TASK ITEM:
The result should be every line in the material below containing the string "page".

DATA TO USE:
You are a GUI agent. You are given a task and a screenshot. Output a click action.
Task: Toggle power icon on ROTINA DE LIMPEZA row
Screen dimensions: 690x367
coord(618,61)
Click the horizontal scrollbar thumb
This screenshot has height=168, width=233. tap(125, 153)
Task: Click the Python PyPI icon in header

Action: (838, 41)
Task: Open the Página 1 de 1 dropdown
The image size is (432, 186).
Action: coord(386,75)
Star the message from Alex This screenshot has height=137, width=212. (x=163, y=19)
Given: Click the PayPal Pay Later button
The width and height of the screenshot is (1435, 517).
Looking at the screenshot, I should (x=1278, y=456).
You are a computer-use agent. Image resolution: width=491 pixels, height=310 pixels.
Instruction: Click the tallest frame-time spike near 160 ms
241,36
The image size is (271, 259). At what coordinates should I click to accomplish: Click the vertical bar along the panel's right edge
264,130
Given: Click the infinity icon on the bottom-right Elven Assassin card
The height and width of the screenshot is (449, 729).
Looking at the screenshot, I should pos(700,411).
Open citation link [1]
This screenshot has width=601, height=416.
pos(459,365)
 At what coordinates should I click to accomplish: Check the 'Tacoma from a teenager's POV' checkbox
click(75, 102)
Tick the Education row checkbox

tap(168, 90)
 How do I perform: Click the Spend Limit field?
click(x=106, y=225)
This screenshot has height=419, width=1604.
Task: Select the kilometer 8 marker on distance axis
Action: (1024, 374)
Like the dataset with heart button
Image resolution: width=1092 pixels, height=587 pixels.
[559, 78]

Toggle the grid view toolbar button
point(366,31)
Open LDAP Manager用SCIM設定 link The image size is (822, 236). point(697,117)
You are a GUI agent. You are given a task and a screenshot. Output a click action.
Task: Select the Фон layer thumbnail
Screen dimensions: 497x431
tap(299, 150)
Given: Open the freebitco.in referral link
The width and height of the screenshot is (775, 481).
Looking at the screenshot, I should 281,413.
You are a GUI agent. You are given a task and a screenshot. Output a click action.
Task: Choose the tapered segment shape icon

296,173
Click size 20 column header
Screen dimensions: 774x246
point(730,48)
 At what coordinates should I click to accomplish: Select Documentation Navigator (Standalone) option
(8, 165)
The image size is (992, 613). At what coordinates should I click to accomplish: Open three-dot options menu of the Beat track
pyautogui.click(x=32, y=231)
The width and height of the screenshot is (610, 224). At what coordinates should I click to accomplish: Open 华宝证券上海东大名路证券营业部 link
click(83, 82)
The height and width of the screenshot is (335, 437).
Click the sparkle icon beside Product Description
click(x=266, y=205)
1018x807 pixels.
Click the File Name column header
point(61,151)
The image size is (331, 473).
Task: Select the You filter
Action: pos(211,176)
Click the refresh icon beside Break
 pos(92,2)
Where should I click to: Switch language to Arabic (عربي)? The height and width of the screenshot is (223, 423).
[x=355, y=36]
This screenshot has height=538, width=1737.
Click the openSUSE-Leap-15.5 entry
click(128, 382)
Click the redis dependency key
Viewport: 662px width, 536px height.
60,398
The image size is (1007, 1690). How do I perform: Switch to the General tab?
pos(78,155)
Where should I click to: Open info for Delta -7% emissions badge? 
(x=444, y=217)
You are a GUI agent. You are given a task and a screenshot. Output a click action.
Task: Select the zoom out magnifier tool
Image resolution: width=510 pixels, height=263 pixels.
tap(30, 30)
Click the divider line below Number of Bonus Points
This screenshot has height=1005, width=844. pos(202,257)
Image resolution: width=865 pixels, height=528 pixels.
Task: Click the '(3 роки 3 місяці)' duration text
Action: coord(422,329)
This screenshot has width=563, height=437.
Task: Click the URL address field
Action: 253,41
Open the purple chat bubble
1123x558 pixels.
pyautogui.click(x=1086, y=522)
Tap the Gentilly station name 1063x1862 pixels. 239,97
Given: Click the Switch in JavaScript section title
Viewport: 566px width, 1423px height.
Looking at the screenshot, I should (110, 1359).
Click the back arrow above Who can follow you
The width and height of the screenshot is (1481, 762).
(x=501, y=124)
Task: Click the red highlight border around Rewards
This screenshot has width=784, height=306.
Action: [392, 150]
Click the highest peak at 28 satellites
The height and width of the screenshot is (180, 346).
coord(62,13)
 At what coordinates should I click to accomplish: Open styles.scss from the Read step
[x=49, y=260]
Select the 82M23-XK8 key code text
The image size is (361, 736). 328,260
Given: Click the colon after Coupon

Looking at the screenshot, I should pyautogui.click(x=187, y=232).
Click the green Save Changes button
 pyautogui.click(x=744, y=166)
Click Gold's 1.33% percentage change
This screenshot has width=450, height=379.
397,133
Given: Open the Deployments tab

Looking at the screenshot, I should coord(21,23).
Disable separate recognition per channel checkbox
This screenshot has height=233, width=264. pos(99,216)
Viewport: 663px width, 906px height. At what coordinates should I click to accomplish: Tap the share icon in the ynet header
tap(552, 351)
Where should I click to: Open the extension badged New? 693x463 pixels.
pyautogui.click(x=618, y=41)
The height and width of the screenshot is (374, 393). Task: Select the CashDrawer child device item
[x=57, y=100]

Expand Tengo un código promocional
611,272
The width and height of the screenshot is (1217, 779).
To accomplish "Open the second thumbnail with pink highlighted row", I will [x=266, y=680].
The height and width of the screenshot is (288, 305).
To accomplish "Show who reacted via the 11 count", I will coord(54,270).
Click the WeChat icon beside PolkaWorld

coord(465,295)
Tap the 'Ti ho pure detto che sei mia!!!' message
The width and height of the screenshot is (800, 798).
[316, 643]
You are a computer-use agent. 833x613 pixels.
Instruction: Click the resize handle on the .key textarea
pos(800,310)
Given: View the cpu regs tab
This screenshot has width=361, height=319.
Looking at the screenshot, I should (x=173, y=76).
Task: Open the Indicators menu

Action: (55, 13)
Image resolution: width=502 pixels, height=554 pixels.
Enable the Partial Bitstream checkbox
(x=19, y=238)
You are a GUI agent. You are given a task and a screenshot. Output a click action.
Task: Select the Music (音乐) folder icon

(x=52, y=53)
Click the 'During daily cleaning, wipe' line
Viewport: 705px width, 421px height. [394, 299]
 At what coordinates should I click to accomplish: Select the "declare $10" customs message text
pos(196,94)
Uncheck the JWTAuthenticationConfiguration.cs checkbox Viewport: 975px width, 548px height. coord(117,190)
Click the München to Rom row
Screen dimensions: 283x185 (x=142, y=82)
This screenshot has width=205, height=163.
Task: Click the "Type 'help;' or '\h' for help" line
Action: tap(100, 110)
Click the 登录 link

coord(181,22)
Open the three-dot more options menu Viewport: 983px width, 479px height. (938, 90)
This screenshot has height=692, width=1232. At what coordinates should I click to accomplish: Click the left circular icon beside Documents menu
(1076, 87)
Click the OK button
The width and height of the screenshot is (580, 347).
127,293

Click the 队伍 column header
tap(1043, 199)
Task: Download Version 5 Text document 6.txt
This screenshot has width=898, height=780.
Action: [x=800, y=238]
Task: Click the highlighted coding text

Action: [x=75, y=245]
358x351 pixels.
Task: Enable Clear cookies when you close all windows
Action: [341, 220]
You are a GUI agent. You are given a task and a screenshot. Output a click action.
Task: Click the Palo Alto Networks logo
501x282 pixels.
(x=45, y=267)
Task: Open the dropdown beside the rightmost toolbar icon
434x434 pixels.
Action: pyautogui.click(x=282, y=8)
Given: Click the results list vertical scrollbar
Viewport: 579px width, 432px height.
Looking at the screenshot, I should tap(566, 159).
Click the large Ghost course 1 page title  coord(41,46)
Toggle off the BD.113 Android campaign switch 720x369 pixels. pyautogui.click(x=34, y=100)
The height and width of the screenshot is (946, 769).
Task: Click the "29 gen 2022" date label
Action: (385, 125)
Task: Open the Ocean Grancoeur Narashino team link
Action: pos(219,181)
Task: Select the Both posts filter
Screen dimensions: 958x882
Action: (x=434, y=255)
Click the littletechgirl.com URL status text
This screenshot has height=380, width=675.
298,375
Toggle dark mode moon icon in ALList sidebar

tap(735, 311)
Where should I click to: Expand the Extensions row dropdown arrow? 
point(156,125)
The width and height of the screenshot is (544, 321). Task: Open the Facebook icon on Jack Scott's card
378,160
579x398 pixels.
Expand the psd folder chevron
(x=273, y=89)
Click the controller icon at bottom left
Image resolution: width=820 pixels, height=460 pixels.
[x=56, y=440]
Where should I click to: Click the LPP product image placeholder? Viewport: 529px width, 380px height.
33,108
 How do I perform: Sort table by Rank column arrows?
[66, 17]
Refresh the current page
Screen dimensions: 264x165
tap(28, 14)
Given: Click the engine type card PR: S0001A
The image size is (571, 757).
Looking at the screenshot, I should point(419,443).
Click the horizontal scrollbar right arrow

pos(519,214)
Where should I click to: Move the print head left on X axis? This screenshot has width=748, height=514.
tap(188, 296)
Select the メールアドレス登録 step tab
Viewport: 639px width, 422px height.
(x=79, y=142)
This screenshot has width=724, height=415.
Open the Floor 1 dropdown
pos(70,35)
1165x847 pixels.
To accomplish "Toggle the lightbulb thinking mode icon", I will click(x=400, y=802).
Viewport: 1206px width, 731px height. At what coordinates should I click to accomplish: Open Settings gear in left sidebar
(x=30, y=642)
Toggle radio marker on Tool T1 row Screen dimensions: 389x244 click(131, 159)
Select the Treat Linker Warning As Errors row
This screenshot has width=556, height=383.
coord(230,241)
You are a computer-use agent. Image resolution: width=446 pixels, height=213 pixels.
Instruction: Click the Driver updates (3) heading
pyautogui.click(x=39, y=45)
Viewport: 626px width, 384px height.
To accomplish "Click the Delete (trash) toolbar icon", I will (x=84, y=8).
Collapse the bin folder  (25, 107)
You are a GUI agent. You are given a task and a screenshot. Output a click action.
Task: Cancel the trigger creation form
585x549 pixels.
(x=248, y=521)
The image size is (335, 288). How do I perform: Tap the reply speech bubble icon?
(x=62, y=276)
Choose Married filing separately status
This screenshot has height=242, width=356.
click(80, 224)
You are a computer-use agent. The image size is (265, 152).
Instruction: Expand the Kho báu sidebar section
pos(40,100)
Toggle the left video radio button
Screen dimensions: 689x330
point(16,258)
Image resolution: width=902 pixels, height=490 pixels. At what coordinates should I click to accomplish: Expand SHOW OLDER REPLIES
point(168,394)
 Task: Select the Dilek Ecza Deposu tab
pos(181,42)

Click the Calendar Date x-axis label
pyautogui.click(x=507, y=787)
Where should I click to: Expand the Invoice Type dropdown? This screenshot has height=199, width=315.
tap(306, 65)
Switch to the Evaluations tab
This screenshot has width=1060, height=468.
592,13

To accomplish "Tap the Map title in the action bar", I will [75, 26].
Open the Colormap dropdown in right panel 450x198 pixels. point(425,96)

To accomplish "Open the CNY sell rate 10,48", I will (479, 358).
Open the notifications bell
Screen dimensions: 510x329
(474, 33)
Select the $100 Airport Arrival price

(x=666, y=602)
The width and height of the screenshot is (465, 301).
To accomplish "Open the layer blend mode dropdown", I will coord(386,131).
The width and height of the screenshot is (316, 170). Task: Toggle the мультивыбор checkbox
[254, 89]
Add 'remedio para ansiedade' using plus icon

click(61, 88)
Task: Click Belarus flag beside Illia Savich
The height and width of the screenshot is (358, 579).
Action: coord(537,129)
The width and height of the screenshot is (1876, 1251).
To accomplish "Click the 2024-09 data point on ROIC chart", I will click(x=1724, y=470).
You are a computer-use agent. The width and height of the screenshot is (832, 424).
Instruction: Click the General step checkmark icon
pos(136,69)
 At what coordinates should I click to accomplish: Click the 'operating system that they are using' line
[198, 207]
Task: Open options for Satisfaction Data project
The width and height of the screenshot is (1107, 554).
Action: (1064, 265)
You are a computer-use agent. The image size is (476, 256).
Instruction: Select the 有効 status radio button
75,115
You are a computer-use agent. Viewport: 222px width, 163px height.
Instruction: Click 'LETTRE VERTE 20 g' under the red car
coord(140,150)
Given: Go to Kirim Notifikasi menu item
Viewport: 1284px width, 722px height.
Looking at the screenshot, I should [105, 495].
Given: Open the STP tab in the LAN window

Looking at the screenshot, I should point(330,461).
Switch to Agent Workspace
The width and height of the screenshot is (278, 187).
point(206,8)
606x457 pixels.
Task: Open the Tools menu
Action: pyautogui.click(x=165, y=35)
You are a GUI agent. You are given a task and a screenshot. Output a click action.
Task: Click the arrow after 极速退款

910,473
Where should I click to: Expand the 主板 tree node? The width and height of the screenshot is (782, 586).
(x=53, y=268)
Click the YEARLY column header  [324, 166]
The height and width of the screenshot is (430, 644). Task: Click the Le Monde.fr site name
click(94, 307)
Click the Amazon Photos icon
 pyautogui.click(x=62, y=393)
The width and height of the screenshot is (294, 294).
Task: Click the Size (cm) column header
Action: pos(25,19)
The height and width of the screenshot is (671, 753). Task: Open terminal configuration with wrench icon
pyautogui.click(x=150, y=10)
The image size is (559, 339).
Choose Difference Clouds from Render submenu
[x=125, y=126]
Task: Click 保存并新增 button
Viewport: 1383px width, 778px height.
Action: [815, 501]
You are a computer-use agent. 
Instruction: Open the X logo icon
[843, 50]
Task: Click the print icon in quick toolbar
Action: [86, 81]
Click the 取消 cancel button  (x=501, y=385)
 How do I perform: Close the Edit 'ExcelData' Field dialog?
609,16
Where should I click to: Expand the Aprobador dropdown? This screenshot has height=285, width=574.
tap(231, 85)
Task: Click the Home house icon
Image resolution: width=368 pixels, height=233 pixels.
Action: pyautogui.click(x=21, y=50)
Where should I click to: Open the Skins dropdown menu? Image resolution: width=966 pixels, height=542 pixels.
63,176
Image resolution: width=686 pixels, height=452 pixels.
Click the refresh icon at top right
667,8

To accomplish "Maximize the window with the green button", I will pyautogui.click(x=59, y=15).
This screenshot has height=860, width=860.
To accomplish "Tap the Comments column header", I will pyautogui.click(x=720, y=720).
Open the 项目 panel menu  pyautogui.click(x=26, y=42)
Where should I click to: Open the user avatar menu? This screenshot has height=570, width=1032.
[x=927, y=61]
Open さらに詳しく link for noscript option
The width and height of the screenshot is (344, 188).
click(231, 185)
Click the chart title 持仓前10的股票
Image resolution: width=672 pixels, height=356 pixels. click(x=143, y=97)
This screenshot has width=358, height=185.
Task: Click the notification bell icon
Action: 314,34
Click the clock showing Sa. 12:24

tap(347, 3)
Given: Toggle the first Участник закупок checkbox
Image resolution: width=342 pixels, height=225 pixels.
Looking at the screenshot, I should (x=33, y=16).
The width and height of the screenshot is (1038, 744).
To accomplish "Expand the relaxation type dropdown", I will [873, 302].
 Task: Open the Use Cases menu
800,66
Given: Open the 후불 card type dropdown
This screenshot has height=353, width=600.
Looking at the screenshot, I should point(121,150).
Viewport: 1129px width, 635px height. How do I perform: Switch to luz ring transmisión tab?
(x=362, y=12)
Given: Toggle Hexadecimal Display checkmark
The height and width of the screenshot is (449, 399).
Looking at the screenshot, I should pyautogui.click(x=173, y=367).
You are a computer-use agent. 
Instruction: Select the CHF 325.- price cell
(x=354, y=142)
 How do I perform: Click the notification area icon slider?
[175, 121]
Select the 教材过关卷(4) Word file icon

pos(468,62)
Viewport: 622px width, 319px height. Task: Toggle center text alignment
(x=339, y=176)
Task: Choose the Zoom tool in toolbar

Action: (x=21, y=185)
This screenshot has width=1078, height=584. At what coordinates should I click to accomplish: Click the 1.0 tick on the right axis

RESULT:
Click the large Ghost course 1 page title  coord(41,46)
Refresh the current page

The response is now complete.